Write out the line with "Screen dimensions: 840x1439" and each line after it to the end of the material, exactly as they appear and with nothing else.

= = =

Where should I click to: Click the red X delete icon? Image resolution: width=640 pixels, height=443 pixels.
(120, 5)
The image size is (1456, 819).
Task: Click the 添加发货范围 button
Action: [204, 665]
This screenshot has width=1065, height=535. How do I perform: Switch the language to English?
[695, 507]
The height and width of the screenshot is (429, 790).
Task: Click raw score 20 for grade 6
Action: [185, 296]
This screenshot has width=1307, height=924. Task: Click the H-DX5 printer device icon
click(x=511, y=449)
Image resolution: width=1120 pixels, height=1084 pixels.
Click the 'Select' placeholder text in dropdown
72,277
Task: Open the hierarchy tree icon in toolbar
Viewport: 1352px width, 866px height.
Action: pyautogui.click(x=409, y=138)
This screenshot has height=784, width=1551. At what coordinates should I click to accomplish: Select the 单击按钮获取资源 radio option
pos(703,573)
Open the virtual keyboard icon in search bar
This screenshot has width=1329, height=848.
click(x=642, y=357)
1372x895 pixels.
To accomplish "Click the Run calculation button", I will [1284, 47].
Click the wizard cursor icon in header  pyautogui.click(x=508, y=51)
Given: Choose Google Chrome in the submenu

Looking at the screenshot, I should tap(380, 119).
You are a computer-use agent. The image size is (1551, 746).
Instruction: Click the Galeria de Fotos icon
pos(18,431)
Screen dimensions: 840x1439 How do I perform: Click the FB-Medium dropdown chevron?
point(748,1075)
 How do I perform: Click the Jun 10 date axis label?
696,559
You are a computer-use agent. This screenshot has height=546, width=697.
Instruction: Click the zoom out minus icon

= = =

> Answer area:
Screen dimensions: 840x1439 How do I perform: Click the FB-Medium dropdown chevron?
point(748,1075)
 How do I perform: Click the Jun 10 date axis label?
696,559
You are a computer-use agent. This screenshot has height=546, width=697.
Instruction: Click the zoom out minus icon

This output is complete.